For Chico and Diane's dramatic ascent to the apartment loft - the titular "7th Heaven" - a three-story elevator scaffold was constructed that would be able to follow the pair from the ground level to the apartment door on the top floor. The camera dollies forward onto an elevator platform and then is raised (via a system of ropes and pulleys) through the vertical set, viewing Janet Gaynor and Charles Farrell as they climb the long spiral staircase, as though the viewer is passing through each floor on the ascent. Action is staged with background actors on various floors to give the impression that the set is a lived-in building, and a lighting gag (where Farrell lights a match in a darkened alcove) is used to mask a cut in order to give the audience the experience of a continuous, flowing camera movement up to the sky.

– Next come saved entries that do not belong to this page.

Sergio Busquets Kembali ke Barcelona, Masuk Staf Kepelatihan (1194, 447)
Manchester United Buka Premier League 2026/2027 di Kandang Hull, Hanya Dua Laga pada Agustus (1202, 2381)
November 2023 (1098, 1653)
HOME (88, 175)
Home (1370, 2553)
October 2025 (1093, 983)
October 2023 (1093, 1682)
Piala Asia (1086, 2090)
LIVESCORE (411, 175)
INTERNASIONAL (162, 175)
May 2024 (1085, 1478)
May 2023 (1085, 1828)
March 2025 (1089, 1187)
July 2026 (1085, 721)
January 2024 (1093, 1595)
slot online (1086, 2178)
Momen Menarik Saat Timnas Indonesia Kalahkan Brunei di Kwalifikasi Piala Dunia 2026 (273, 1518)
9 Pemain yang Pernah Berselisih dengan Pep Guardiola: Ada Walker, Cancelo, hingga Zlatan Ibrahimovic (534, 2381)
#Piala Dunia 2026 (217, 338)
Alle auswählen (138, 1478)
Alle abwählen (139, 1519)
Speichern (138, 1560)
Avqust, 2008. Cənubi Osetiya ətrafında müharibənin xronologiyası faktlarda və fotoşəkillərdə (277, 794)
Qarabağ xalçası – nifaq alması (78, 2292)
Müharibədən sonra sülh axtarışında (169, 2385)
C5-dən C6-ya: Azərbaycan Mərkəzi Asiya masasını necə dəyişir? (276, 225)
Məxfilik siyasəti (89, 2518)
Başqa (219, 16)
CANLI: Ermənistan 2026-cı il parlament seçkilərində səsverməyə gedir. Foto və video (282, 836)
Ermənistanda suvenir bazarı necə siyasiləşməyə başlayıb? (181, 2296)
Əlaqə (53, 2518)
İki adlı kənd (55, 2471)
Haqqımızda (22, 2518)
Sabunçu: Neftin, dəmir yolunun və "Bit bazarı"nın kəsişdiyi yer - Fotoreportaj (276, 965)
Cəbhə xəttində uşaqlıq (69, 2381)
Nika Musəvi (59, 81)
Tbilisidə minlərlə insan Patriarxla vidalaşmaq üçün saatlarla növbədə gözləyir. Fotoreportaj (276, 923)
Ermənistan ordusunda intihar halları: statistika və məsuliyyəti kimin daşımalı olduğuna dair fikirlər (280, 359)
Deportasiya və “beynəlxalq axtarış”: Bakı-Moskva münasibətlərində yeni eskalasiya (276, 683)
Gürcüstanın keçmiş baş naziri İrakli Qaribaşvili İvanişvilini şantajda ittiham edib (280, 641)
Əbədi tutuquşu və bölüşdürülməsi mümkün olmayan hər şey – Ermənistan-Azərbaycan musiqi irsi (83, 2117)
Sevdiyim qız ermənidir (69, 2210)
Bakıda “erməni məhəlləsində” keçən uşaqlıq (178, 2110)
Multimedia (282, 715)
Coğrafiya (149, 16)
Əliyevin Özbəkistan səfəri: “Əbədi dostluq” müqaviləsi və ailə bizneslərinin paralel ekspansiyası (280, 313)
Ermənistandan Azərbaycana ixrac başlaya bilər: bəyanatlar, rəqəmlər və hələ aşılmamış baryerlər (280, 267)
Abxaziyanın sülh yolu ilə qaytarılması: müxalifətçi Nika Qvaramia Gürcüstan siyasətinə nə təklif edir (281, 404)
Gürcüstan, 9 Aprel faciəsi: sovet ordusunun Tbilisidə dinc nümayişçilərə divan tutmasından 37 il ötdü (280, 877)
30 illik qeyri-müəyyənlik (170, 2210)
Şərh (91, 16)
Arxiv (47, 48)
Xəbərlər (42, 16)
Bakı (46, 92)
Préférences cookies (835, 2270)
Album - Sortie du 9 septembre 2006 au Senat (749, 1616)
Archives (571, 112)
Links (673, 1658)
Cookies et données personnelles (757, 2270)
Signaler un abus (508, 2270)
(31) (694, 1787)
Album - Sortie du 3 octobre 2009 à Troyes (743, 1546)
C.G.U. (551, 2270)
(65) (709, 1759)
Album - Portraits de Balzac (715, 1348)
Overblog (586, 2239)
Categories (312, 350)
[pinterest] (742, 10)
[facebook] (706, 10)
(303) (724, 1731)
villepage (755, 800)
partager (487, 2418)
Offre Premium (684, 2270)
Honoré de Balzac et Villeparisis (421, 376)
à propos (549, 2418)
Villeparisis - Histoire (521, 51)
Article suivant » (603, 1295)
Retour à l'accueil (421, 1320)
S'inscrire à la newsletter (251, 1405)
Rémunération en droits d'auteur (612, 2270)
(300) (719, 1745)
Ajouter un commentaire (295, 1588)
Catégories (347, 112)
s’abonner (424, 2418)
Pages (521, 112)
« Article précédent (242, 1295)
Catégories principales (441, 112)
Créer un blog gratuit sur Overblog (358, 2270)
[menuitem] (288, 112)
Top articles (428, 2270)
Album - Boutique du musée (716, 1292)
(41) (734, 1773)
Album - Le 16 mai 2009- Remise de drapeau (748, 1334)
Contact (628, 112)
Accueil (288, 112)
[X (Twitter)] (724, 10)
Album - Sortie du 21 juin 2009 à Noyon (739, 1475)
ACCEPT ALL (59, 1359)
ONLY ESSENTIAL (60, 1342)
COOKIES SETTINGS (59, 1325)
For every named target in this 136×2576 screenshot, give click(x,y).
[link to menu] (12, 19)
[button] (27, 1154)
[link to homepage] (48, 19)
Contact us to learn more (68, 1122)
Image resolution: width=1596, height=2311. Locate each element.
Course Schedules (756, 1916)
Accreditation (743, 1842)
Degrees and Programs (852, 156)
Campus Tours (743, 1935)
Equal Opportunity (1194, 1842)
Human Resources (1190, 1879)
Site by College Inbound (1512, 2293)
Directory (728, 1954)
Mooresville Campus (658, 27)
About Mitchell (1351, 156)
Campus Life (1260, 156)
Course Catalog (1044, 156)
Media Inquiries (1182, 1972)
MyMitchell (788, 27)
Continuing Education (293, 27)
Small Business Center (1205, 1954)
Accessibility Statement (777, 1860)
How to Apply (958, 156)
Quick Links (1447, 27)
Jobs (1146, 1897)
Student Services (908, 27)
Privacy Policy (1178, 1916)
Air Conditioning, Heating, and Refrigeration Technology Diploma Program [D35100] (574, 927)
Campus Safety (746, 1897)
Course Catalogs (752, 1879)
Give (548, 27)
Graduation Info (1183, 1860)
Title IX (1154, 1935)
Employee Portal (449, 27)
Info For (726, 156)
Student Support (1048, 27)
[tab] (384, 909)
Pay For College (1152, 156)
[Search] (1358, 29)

Received the most nominations of any film at the first Academy Awards ceremony, with five.
Although it was originally released as a traditional silent film, this movie became one of the first feature films with a recorded soundtrack when the Fox Film Corporation re-released it with a soundtrack utilizing the company's pioneering Movietone technology. This sound-on-film innovation had up until that point been used for newsreels and film shorts, and would give new life to this already successful film. The synced audio track here included a musical score by Erno Rapee as well as select use of sound effects, but no spoken dialog. (Many later silent film productions and re-releases would have dialog scenes dubbed or newly shot in order to capitalize on the sound movie craze.) The Movietone version of 7th Heaven (1927) was released on September 10, 1927. Warner Bros. breakthrough "talkie" film The Jazz Singer (1927) hit theaters in October of that same year.
Janet Gaynor held the record of being the youngest woman to win the Academy Award for Best Actress for nearly six decades. Her record would be broken by Marlee Matlin for her Oscar-winning performance in Children of a Lesser God (1986).
The 13th highest grossing silent film, taking in more than $2.5 million at the box office in 1927.